**Objective:**
Reproduce the material from the line with "Screen dimensions: 620x376" to the line with "Looking at the screenshot, I should tap(47, 82).", changing "arrow" to "pointer" and keeping everything else the same.

:::::

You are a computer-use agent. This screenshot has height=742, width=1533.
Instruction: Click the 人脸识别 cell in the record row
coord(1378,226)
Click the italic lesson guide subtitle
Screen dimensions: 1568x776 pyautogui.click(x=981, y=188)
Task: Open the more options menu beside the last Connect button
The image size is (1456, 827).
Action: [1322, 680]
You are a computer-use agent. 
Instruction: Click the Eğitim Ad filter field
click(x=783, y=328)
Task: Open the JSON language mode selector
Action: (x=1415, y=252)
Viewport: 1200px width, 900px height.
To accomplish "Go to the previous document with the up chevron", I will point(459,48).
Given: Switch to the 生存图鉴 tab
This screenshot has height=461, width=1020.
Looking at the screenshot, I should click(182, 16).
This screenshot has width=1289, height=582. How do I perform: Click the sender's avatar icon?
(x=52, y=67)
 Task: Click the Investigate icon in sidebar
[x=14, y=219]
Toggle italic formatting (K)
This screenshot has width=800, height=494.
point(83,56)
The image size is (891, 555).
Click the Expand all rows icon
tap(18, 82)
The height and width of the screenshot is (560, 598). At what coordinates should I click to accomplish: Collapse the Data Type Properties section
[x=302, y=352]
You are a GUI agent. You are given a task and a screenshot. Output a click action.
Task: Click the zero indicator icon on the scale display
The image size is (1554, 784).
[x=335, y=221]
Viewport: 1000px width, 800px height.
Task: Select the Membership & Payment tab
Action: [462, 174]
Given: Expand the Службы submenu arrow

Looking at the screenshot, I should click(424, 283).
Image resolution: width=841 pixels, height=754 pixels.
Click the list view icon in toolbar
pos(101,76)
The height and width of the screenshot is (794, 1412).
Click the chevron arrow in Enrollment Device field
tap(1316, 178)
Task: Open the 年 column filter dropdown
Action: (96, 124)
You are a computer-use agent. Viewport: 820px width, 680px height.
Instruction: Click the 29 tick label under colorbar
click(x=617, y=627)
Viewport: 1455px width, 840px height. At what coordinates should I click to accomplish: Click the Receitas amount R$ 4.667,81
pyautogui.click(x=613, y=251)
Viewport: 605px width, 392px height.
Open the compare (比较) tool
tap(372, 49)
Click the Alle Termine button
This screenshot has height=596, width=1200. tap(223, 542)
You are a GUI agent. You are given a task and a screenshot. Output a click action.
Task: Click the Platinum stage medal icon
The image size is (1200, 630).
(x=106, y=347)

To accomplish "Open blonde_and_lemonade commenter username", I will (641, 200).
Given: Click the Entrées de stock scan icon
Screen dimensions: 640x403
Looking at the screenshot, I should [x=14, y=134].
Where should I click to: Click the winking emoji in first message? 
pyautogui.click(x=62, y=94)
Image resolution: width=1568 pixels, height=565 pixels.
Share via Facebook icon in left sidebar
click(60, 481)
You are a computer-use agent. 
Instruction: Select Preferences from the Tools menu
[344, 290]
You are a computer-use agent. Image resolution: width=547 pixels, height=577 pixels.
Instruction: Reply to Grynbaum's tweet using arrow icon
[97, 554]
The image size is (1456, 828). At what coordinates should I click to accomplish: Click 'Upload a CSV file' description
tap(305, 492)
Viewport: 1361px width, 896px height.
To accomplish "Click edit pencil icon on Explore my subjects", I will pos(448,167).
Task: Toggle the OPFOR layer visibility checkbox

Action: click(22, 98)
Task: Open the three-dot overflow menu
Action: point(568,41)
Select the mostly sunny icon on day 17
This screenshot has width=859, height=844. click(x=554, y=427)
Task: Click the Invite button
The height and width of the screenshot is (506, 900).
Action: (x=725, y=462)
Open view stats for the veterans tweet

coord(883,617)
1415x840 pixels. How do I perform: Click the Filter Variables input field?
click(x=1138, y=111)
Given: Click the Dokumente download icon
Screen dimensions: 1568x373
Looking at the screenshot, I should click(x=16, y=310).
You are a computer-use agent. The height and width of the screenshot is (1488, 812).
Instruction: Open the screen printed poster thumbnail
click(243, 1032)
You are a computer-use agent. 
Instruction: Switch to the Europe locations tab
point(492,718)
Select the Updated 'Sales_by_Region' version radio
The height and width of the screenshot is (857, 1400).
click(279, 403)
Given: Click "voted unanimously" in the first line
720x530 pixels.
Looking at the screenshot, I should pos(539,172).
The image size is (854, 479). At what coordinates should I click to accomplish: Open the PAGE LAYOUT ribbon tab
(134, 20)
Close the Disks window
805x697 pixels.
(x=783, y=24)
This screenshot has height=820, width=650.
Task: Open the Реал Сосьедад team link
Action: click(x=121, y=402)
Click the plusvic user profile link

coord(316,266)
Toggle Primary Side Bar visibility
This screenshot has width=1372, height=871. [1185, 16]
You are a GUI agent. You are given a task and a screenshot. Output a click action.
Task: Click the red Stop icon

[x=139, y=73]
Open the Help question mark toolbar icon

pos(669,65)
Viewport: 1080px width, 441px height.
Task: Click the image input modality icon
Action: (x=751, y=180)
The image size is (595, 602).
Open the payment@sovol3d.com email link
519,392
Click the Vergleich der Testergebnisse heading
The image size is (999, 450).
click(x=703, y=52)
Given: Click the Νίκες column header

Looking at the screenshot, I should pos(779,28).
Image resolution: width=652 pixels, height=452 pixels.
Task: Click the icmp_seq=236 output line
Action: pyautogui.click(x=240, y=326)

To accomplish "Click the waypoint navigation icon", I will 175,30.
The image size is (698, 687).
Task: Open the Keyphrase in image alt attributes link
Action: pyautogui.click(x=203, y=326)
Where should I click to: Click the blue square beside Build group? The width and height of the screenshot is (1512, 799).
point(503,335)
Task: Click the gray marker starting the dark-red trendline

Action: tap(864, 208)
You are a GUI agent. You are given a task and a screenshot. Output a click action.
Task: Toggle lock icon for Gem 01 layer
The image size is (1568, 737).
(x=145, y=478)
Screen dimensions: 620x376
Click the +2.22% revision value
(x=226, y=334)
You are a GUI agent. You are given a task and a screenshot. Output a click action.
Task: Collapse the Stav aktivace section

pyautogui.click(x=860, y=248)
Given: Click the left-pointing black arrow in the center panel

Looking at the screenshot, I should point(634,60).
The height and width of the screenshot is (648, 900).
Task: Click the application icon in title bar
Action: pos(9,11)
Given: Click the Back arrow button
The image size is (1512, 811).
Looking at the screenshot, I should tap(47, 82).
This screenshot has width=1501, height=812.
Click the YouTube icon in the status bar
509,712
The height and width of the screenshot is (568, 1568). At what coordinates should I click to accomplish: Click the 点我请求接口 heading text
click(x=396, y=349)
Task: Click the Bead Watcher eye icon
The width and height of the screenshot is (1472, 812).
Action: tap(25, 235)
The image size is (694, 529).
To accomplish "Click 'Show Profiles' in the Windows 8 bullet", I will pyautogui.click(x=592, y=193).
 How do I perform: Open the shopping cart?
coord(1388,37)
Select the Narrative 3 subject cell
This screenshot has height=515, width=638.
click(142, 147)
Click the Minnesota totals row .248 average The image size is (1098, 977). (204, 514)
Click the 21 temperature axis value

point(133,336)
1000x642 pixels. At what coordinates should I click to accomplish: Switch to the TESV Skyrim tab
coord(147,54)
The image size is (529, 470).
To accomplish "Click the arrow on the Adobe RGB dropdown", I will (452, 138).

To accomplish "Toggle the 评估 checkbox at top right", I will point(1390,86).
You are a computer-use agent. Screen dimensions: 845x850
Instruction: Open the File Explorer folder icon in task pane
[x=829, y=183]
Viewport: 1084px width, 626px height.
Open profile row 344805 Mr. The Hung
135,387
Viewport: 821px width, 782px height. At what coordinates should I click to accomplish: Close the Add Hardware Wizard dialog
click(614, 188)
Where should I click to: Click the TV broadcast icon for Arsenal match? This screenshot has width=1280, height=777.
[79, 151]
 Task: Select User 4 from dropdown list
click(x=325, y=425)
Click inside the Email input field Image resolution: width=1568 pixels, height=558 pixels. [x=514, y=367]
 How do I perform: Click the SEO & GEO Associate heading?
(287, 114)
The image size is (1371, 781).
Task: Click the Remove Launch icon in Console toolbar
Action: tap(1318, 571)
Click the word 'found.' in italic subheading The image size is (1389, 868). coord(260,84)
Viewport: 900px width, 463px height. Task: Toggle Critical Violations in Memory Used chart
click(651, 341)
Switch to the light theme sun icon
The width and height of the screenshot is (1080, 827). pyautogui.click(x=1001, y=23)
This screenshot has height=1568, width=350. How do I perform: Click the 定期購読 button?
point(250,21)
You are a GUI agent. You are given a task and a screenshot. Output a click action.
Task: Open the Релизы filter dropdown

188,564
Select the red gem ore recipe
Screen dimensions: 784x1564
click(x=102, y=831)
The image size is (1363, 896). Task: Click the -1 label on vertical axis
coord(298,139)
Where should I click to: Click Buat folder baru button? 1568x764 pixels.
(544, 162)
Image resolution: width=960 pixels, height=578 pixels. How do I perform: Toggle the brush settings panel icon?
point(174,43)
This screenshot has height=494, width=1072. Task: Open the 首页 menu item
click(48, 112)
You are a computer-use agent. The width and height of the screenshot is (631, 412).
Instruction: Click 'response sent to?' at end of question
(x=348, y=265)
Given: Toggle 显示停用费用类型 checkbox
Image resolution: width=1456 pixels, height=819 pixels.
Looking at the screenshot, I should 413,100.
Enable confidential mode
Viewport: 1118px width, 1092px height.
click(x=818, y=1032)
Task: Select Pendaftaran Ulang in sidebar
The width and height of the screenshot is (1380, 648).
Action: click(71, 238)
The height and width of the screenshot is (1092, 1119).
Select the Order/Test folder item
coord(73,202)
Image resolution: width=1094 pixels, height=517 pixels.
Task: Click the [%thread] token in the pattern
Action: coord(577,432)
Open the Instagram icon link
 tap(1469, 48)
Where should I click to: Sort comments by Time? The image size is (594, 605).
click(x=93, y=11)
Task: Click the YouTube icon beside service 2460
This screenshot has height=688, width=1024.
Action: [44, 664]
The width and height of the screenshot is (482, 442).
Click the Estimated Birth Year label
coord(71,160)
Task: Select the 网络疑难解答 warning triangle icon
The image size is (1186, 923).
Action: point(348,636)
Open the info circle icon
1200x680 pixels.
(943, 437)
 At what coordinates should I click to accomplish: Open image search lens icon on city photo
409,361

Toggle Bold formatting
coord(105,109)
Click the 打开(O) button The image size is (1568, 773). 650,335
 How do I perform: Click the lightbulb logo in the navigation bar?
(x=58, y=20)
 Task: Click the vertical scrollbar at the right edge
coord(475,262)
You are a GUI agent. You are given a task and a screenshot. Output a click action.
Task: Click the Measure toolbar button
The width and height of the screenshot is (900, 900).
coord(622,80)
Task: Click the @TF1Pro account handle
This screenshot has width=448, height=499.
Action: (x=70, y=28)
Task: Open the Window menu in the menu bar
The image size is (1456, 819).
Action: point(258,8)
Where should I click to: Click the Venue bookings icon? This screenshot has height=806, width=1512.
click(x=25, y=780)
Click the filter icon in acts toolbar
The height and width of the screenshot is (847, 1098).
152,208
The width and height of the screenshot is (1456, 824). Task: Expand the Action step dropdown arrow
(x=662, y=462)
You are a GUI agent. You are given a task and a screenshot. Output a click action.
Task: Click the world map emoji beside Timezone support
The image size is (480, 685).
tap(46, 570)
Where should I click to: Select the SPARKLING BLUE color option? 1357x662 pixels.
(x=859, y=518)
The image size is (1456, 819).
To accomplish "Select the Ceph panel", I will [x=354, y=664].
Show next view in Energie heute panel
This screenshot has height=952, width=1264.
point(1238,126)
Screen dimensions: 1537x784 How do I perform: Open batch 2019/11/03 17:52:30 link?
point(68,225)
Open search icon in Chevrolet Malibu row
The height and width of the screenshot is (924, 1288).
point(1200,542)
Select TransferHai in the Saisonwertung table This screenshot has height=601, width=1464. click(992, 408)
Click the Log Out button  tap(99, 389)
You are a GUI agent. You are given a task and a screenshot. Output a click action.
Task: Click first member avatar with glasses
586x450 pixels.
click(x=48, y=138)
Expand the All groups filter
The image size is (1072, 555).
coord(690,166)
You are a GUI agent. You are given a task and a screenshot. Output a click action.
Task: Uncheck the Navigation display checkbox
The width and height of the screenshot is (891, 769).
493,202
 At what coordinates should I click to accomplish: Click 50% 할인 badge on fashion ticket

:::::

**Completed task:**
Screen dimensions: 620x376
Click the +2.22% revision value
(x=226, y=334)
You are a GUI agent. You are given a task and a screenshot. Output a click action.
Task: Collapse the Stav aktivace section

pyautogui.click(x=860, y=248)
Given: Click the left-pointing black pointer in the center panel

Looking at the screenshot, I should point(634,60).
The height and width of the screenshot is (648, 900).
Task: Click the application icon in title bar
Action: pos(9,11)
Given: Click the Back pointer button
The image size is (1512, 811).
Looking at the screenshot, I should tap(47, 82).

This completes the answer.